I have 3620 with very minimal programing: single Internet IP using an overloaded NAT to support a 192.168.1.0 network a few holes to allow SMPT, etc. I am having concerns that there might be SPAM originating from some Workstations in my network. I would like to shut down all outbound access to Port 25 except for my Exchange Server (192.168.1.20). If you would like to provide more input about other outbound restrictions, please include.
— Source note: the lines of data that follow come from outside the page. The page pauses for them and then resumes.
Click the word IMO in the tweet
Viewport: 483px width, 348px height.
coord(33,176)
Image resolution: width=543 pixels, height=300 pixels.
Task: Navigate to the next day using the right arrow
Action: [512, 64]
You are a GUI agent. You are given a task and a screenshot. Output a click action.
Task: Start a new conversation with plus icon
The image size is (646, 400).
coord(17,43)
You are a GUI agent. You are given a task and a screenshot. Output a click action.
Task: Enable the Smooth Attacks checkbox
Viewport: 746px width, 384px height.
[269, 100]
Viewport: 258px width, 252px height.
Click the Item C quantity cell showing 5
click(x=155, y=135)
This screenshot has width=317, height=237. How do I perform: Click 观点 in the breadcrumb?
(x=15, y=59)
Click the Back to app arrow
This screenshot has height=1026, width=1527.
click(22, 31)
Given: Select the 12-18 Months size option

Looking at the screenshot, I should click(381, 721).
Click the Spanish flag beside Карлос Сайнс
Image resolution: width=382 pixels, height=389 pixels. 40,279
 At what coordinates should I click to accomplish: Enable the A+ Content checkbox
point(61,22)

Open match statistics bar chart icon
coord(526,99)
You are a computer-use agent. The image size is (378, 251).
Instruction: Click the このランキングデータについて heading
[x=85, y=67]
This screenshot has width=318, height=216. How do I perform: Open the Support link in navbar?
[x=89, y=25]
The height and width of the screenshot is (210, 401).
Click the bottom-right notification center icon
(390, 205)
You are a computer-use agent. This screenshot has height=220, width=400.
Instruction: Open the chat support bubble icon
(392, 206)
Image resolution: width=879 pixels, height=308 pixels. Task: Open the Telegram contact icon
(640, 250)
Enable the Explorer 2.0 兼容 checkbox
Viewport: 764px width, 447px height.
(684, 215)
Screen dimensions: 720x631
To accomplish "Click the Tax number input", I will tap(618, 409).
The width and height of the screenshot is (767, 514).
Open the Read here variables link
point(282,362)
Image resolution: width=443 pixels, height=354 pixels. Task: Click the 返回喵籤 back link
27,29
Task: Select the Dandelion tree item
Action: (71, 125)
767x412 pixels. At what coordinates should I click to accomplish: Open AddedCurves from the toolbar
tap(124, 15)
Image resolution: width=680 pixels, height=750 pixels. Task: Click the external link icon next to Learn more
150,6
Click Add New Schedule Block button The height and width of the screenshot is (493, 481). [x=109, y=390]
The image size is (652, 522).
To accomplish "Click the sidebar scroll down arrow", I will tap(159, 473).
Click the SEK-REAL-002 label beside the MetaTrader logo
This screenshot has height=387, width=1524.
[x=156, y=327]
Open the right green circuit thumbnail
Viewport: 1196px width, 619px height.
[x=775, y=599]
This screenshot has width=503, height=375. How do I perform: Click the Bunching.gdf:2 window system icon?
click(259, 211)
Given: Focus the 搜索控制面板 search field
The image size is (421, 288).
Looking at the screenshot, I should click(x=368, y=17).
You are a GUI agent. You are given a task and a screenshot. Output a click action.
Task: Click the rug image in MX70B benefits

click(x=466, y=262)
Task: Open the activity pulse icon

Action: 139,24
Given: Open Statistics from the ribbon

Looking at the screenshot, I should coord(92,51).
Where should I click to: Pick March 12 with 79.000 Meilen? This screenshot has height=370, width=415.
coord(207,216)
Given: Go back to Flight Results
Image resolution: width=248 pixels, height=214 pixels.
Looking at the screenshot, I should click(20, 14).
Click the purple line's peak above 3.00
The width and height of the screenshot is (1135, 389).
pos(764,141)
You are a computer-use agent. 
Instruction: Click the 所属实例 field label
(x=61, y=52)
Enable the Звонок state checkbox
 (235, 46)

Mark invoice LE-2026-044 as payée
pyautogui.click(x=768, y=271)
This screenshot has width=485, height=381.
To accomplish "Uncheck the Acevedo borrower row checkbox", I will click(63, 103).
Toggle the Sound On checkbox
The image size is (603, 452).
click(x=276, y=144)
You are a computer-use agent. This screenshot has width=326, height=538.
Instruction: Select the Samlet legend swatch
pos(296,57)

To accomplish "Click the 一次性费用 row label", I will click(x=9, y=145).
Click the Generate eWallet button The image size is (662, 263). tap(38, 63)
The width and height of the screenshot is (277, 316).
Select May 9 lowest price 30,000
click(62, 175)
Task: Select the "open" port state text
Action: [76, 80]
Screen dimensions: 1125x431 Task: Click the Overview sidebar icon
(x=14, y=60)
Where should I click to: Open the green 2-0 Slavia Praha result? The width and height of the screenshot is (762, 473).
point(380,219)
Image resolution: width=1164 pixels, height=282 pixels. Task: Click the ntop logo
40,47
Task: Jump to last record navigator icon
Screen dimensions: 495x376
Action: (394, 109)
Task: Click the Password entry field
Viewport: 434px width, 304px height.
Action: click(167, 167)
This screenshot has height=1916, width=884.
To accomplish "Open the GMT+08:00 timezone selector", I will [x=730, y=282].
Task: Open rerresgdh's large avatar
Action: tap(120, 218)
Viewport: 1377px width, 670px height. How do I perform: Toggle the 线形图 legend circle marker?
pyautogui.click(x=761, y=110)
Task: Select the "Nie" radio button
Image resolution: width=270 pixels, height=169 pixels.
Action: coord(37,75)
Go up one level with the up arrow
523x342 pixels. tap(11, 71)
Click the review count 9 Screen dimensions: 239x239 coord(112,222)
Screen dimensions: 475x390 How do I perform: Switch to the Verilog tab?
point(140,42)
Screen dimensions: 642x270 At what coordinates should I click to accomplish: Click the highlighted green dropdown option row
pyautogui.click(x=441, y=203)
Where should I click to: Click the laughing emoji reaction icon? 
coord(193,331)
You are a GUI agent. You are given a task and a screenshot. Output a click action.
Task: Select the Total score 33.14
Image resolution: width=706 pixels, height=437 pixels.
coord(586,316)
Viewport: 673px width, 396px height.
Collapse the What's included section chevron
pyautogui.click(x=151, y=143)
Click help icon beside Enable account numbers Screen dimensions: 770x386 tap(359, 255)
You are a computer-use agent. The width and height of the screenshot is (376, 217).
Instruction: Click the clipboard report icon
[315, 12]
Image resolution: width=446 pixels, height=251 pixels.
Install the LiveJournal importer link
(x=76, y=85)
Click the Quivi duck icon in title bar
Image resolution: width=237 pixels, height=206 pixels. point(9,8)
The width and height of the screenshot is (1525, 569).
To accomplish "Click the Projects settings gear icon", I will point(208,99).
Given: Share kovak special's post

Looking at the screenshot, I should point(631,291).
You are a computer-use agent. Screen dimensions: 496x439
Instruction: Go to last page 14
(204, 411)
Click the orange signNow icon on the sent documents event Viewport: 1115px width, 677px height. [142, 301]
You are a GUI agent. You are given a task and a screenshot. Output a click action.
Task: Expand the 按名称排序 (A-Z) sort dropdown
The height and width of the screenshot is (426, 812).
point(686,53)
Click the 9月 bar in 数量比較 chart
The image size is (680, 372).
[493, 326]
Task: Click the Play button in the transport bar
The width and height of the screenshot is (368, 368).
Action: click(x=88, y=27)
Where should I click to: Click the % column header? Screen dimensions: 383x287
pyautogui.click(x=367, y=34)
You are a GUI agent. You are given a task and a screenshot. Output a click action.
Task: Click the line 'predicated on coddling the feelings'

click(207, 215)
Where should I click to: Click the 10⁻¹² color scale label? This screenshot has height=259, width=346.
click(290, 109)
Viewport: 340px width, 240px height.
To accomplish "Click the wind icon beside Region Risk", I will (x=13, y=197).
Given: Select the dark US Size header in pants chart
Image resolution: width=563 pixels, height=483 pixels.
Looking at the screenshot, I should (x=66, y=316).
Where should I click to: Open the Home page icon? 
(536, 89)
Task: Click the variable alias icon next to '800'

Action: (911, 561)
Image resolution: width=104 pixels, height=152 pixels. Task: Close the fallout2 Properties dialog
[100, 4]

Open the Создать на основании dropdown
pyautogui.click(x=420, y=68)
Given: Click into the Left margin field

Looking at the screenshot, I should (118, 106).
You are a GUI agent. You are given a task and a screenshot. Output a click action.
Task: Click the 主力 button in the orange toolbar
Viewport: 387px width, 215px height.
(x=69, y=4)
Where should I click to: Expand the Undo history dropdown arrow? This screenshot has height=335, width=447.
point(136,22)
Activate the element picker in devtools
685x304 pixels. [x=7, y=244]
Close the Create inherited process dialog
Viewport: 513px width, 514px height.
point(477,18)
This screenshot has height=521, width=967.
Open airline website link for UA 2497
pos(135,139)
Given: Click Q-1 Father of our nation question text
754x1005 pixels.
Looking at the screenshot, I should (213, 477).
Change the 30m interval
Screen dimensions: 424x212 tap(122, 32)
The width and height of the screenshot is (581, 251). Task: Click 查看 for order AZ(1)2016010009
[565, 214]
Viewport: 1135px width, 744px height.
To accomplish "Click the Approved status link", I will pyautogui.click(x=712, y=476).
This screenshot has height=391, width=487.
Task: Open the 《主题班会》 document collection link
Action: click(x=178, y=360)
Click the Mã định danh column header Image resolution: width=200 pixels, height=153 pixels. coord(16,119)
I am just starting with SMPT for now.
My apologies for the simplicity of this post, I am not an CISCO engineer and it is always a struggle to make even the simplest change on the router.
router# config t
router(config)# no access-list 101
router(config)# access-list 101....
access-list 101 permit tcp host 192.168.1.20 any eq 25
access-list 101 deny tcp any any eq 25
access-list 101 permit ip any any
On the router interface that connects to your LAN eg fa0/1
ip access-group 101 in
The first line allowsyour exchange server to talk smtp to any server on the Internet.
The second line stops all other internal machines from initaiting SMTP connections.
The last line is just to allow everything else to flow normally.
Obviously if you want to restrict traffic further you can use deny statements before the permit ip any any at the end or if you know all the ports in use from the inside to the outside then you can just permit those ports and deny anything else.